Personally, I think you'd better read four IP bytes as an unsigned long, which would give you approximately in the range of 0 - 2 ^ 32-1. Then you find out how many threads you want to activate at any given time, and this will be your index table size.
Take 2000, for example. This means that you want to display 2 ^ 32 numbers on about 2 ^ 11 indices (for information transfer). This will not work because hashing almost never works if filling up to 100% and even 90% can be difficult. Using an index table that you fill out only up to 50% (4000 indexes) or even 25% (8000) doesn't really matter for today's memories.

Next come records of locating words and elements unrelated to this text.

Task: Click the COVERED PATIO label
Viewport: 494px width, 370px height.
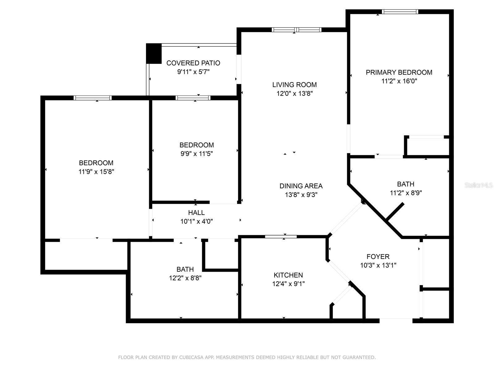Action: click(x=193, y=63)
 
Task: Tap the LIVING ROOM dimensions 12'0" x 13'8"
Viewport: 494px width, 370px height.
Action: click(x=295, y=93)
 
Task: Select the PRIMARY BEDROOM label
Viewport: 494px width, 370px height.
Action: click(x=399, y=72)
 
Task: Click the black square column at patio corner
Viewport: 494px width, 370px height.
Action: click(x=154, y=54)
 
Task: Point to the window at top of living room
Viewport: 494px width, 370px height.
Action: click(x=296, y=30)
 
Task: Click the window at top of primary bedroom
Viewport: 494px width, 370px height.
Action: click(x=400, y=12)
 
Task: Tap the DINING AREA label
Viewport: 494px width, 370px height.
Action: click(x=301, y=186)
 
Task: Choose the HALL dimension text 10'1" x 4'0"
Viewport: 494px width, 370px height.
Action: click(x=197, y=221)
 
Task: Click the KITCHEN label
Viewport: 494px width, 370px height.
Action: click(x=288, y=275)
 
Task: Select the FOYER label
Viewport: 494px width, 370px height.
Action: click(x=378, y=257)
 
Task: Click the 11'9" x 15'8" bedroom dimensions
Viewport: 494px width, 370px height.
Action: click(x=96, y=172)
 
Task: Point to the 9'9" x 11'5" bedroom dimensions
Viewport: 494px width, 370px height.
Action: click(x=197, y=154)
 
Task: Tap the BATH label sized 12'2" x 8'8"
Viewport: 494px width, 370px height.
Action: click(x=185, y=269)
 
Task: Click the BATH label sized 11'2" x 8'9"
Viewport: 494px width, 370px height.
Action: click(x=406, y=184)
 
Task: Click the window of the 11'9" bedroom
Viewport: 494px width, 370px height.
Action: click(x=93, y=98)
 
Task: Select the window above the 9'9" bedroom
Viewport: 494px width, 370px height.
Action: click(x=193, y=98)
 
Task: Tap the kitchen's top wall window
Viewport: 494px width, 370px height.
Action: click(x=281, y=237)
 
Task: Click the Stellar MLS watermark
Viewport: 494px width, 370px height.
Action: click(x=479, y=185)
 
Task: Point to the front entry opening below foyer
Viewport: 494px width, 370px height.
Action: click(x=396, y=321)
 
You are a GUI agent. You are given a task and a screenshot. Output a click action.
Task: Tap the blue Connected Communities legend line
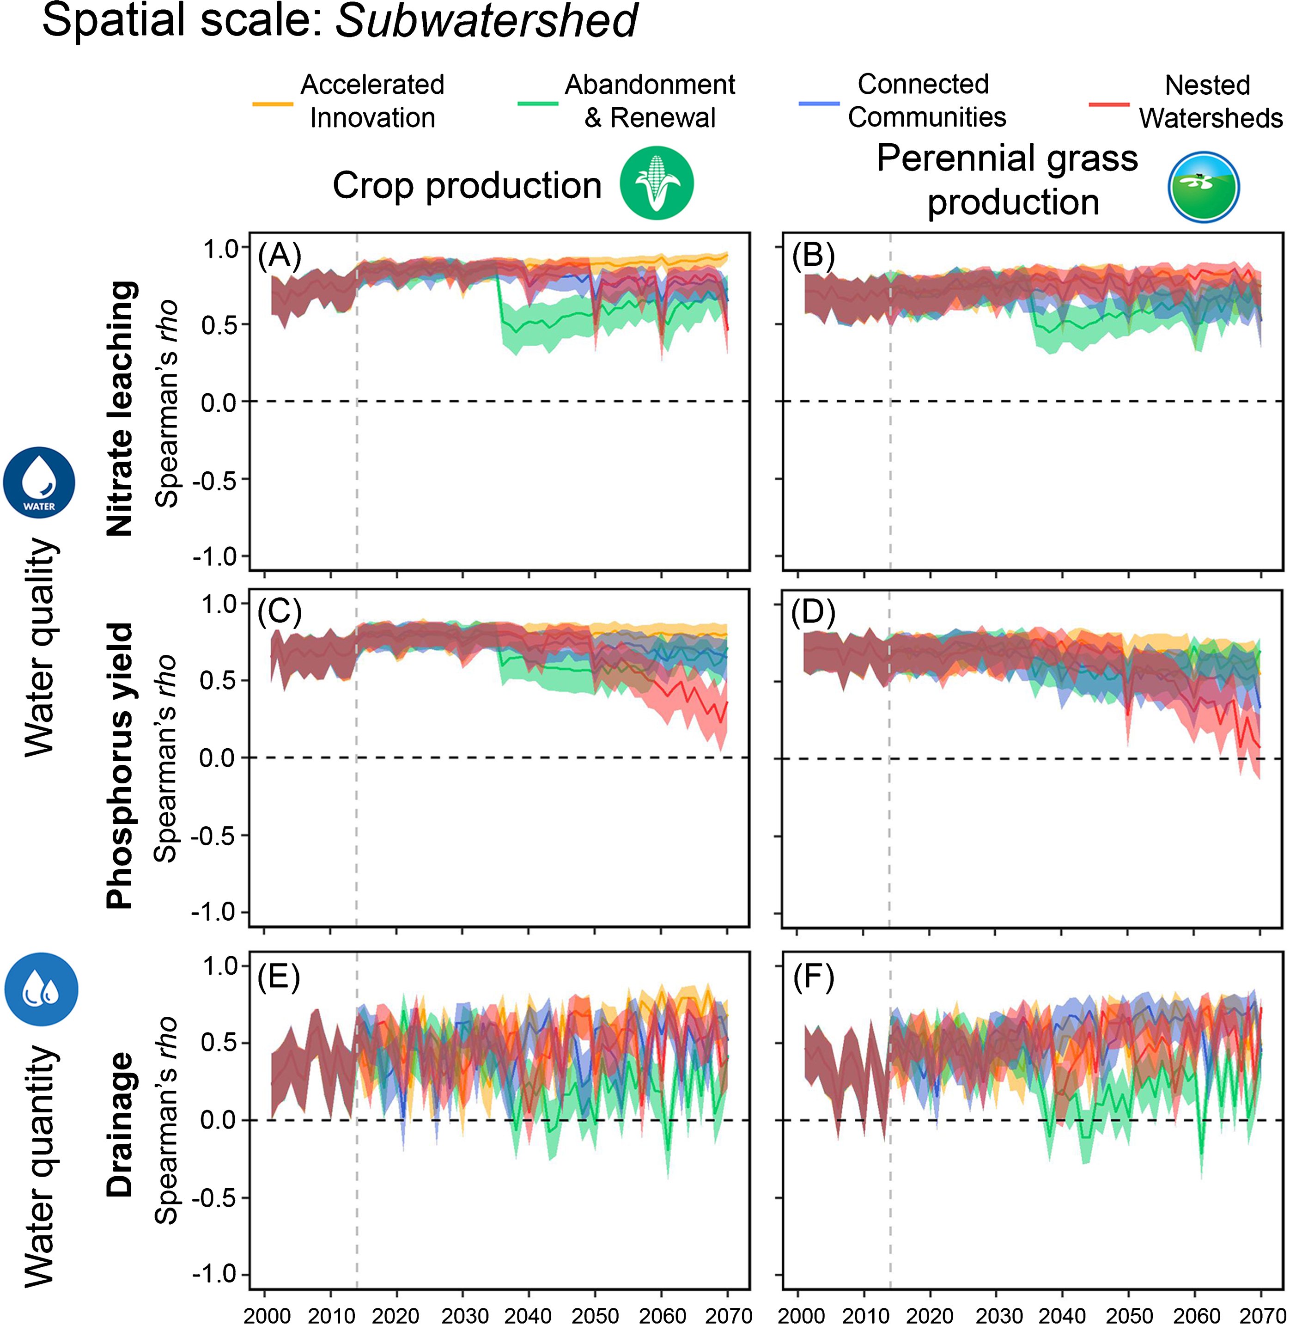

The exact size of the index table should be an odd number of locations and preferably a prime number. This is because you will most likely need to handle an overflow to handle collisions (two or more ip numbers that after the hash point coincide with the same location in the index table) that you get. Overflow handling must be a different prime number smaller than the size of the index. All these primes! What is the matter with them anyway?
I will illustrate an example (in C):
idxsiz = prime(2000 * 2); // 50% loading ovfjmp = prime(idxsiz/3);
...
first populates the idxjmp position table with UNUSED (-1) markup. You have a ready marking DELETED (-2).
Your ip number is logged in and you are looking for its stream entry (may or may not exist):
stoppos = ip % idxsiz; /* modulo (division) just this once */ i = stoppos; do { if (index[i] == UNUSED) return NULL; if (index[i] != DELETED) { flowrecptr = &flow_record[index[i]]; if (!flowrecptr->in_use) {/* hash table is broken */} if (flowrecptr->ip == ip) return flowrecptr; } i += ovfjmp; if (i >= idxsiz) i -= idxsiz; } while (i != stoppos); return NULL;
UNUSED serves as a marker that this index has never been used and that the search should stop. DELETED serves as a marker for using this index, but no more. This means that the search must continue.
That was when you tried to do it. You have NULL back from the receipt, so you need to place a bet that you start by finding the first index position containing UNUSED or DELETED. Replace this value with the index on the first / next free row in the flow_record table. Mark the line as in_use. Put the source ip number in the ip member of the flow_record line.
This is a very simple but very effective way to build a hash mechanism. Almost any optimization in the form of special functions that will be used after this or this function has failed will increase the efficiency of hashing.
Using prime numbers ensures that - in the worst case, when all index positions are occupied - the mechanism will check every single place. To illustrate this: suppose idxsiz is evenly divided by ovfjmp: you will not have much overflow handling. 35 and 7 will lead to checking locations 0,7,14,21 and 28 before the index moves to 0, where the while test will stop the search.
---------------------- OOPS!
I missed that you need a port number. Assuming ip v4 means 6 bytes of address. Read this as an unsigned 64-bit integer and clear the top 16 bits / 2 bytes. Then you calculate modulo.